Determine whether the series converges or diverges using any test. Identify the test used.
$$\sum\limits _{n=1}^{\infty}(\dfrac {\pi }{6})^{n}$$

Answer

**step1** Understanding the problem

The problem asks us to determine whether the given infinite series converges or diverges. We are also required to identify the mathematical test used to make this determination. The series is presented as $$\sum\limits _{n=1}^{\infty}(\dfrac {\pi }{6})^{n}$$.

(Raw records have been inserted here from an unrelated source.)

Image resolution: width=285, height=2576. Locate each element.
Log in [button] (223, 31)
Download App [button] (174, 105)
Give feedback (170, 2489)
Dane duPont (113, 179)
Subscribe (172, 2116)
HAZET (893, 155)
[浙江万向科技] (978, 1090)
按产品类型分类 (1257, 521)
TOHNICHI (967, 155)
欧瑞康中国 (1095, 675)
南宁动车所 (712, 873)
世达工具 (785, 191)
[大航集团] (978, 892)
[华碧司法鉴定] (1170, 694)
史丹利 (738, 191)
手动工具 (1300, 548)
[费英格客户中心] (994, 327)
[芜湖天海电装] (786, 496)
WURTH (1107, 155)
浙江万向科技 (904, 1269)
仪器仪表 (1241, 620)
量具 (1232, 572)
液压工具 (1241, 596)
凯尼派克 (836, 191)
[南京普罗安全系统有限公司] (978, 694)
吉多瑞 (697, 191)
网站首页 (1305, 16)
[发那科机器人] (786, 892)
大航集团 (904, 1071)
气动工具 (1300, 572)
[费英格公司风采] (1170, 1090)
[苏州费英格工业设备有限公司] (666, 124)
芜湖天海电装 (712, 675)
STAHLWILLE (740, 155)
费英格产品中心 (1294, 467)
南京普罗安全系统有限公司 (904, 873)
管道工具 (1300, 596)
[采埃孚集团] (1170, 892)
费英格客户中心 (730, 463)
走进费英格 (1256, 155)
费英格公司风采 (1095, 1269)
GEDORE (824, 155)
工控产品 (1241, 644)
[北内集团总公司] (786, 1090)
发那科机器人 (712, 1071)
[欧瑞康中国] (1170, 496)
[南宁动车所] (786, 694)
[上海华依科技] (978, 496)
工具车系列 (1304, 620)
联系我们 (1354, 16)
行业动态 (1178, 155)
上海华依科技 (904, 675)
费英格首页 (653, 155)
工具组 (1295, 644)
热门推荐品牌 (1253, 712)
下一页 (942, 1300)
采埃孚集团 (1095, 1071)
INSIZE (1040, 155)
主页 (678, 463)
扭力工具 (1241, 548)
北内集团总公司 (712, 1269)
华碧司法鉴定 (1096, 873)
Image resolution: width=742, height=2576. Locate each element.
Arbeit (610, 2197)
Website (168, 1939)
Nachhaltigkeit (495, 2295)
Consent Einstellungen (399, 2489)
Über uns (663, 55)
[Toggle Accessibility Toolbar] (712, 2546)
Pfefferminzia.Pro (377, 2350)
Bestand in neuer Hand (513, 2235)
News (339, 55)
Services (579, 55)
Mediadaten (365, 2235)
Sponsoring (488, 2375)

**step2** Identifying the type of series

We examine the structure of the given series. It is of the form $$\sum_{n=1}^{\infty} r^n$$. This form is characteristic of a geometric series. A geometric series is generally written as $$\sum_{n=0}^{\infty} ar^n$$ or $$\sum_{n=1}^{\infty} ar^{n-1}$$. In our specific series, $$\sum\limits _{n=1}^{\infty}(\dfrac {\pi }{6})^{n}$$, if we let $$r = \frac{\pi}{6}$$, the series is $$\sum_{n=1}^{\infty} r^n$$. This is a geometric series with the first term (when n=1) being $$\left(\frac{\pi}{6}\right)^1 = \frac{\pi}{6}$$ and the common ratio being $$r = \frac{\pi}{6}$$.

**step3** Applying the Geometric Series Test

The Geometric Series Test provides a clear criterion for the convergence or divergence of a geometric series. It states that a geometric series converges if the absolute value of its common ratio $$|r|$$ is less than 1 (i.e., $$|r| < 1$$). Conversely, the series diverges if the absolute value of its common ratio is greater than or equal to 1 (i.e., $$|r| \ge 1$$).

**step4** Evaluating the common ratio

In our series, the common ratio is $$r = \frac{\pi}{6}$$. To apply the test, we need to find the value of $$|r| = \left|\frac{\pi}{6}\right|$$. We know that the mathematical constant $$\pi$$ is approximately 3.14159. Therefore, we can evaluate the ratio:
$$|r| = \frac{\pi}{6} \approx \frac{3.14159}{6} \approx 0.5236$$
Since $$\pi \approx 3.14159$$ and $$6 > 3.14159$$, it is evident that $$\frac{\pi}{6} < 1$$. Therefore, $$|r| < 1$$.

**step5** Conclusion

Because the absolute value of the common ratio, $$|r| = \frac{\pi}{6}$$, is less than 1 ($$\frac{\pi}{6} < 1$$), according to the Geometric Series Test, the series converges.
The test used to determine this is the **Geometric Series Test**.